**WHAT YOU ARE ASKED TO DO:**
Look through the data below for the line with "Instruction: Open the" and the line with "You are a computer-use agent. 694x512 pixels.", then output those two and all lines in between, exactly as written.
* * * * * * * * *
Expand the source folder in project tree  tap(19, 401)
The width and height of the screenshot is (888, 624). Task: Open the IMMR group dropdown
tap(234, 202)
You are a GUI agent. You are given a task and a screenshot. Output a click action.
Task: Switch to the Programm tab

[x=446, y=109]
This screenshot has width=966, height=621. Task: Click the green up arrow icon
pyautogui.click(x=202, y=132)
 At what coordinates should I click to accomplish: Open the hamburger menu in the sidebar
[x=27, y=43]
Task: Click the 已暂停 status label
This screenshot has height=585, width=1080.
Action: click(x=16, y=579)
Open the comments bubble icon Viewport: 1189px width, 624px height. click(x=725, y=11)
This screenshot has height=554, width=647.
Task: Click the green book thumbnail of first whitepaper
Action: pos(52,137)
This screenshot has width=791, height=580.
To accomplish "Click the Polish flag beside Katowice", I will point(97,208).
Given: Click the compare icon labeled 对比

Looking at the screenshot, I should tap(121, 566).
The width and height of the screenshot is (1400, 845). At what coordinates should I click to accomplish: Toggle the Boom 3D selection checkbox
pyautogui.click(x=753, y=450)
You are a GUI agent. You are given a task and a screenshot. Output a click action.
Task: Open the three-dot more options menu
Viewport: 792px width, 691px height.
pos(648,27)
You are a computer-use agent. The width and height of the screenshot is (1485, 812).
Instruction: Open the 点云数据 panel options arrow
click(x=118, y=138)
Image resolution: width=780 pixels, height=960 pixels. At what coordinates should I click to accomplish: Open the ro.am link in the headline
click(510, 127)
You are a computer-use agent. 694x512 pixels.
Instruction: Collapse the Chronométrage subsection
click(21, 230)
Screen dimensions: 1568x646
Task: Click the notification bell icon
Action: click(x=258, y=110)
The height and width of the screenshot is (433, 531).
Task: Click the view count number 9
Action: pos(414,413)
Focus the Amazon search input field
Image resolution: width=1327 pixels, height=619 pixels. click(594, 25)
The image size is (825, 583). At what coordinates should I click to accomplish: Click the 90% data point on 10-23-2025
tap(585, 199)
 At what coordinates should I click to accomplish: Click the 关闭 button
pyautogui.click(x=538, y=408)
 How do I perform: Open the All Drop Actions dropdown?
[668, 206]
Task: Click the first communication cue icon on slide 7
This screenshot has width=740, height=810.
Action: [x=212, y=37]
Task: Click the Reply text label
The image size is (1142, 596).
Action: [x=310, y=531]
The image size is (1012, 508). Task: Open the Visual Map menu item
* * * * * * * * *
**YOUR SOLUTION:**
Instruction: Open the 点云数据 panel options arrow
click(x=118, y=138)
Image resolution: width=780 pixels, height=960 pixels. At what coordinates should I click to accomplish: Open the ro.am link in the headline
click(510, 127)
You are a computer-use agent. 694x512 pixels.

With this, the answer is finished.